> [To do]
Work through the lines below and count those holding "grid"; reply with the number only.

==== Data for this task

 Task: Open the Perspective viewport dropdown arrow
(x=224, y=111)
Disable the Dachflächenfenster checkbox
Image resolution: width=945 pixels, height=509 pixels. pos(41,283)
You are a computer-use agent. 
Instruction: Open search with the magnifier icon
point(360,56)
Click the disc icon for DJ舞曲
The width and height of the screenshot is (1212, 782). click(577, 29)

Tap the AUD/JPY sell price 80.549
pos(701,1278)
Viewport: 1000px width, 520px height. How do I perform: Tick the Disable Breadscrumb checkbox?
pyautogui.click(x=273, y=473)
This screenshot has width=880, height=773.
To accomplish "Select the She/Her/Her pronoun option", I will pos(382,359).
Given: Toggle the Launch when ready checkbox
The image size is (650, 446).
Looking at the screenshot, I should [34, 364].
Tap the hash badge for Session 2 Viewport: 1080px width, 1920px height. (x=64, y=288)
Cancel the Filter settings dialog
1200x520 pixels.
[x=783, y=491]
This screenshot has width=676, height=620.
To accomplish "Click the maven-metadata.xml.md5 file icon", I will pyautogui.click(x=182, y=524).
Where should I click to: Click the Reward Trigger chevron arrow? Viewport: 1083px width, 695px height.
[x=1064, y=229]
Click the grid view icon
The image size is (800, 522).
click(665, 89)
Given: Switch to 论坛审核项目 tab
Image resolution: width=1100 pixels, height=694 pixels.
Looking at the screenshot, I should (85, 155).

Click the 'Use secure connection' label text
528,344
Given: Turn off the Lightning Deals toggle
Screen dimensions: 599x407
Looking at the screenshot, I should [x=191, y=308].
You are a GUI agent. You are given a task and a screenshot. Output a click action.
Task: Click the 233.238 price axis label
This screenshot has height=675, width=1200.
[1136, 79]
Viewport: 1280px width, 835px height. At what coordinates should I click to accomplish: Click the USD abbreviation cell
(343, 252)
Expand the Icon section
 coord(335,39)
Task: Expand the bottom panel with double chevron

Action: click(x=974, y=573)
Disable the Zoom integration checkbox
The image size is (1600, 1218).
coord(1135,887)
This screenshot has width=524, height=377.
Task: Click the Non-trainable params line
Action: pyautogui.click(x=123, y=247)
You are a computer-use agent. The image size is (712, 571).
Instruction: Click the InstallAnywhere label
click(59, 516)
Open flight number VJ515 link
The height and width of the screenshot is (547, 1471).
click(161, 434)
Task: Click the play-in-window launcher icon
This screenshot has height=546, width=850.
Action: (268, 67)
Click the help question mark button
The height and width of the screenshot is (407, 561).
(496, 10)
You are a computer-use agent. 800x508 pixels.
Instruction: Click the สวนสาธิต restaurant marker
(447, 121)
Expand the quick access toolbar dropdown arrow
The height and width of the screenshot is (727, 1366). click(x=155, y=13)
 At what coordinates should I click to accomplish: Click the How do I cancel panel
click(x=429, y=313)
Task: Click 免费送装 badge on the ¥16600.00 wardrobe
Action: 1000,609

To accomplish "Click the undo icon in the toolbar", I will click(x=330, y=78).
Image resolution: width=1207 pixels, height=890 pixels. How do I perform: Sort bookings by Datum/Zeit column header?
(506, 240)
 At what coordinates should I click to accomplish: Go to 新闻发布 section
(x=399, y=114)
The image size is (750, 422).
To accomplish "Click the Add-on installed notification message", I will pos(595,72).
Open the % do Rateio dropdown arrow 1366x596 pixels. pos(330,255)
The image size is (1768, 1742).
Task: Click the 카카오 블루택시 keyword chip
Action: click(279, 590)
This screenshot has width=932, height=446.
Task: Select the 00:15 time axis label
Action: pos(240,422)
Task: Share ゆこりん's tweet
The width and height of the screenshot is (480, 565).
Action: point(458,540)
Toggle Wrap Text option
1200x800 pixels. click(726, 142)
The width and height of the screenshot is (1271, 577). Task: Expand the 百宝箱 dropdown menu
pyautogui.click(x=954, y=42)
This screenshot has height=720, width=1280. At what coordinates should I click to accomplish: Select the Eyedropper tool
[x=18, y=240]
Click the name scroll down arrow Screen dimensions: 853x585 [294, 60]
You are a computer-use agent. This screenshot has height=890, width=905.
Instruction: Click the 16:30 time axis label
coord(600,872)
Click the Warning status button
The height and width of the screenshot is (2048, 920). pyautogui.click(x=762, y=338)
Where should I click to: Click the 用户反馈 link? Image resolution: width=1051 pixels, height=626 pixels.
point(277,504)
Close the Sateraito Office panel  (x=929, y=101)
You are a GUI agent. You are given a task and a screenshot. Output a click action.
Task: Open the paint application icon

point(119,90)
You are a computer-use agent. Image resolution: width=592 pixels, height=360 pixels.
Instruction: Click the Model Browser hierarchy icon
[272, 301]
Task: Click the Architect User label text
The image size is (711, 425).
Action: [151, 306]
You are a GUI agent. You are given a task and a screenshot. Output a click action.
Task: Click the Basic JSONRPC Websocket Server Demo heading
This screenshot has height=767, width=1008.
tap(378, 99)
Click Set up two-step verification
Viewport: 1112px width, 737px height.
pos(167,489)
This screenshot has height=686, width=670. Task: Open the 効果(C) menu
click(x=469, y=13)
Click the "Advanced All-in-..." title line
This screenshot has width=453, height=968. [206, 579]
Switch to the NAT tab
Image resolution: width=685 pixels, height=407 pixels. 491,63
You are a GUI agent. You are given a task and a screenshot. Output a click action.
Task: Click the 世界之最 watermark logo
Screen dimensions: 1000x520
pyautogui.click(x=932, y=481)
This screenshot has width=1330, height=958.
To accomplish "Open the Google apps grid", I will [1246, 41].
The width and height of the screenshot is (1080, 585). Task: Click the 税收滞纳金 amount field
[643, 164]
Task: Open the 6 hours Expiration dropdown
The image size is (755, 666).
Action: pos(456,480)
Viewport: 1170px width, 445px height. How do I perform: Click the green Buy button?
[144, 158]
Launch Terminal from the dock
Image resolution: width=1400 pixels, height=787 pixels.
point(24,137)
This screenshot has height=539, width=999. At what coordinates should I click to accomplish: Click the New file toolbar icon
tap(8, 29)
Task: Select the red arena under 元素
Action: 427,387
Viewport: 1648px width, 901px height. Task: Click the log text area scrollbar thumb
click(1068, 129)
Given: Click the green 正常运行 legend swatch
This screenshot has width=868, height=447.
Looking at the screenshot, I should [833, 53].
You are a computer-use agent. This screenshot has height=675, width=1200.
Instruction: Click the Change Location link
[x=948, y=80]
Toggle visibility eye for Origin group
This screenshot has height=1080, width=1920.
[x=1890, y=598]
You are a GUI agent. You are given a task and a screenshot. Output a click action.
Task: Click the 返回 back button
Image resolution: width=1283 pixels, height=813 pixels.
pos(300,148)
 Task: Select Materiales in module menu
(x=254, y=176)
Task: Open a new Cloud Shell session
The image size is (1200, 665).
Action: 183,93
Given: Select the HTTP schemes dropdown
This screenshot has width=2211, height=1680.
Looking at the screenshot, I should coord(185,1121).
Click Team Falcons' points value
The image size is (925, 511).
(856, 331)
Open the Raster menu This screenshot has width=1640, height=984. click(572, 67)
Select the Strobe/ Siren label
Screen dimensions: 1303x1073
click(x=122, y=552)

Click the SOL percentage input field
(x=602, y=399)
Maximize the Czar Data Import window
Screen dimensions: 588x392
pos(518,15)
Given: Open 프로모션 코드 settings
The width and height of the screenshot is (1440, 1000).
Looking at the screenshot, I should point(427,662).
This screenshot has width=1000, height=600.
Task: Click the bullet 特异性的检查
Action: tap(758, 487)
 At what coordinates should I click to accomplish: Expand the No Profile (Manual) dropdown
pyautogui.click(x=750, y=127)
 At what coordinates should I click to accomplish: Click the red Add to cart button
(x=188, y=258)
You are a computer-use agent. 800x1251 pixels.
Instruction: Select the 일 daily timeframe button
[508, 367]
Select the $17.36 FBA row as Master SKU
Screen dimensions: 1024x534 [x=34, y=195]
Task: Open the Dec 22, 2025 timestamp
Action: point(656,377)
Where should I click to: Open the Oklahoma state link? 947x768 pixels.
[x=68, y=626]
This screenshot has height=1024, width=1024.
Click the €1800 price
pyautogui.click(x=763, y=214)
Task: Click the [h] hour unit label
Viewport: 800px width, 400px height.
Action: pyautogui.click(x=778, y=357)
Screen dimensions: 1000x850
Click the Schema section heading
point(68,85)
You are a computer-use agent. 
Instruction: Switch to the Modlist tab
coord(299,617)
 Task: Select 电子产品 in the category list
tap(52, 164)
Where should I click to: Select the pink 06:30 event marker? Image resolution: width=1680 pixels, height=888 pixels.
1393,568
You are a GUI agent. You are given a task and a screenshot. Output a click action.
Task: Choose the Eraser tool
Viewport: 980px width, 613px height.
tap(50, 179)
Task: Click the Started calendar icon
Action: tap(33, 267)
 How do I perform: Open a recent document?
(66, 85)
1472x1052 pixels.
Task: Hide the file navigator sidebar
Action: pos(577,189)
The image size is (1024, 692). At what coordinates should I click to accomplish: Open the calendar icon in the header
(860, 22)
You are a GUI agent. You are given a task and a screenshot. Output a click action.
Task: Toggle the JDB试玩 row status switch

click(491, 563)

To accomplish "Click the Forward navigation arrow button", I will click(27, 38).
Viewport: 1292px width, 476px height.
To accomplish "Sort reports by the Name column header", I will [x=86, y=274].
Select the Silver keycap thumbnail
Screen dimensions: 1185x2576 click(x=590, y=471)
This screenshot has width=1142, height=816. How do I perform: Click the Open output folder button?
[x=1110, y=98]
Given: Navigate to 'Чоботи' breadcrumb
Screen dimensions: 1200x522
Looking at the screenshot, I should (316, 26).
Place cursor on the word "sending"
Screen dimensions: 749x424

========

> [Exercise solution]
2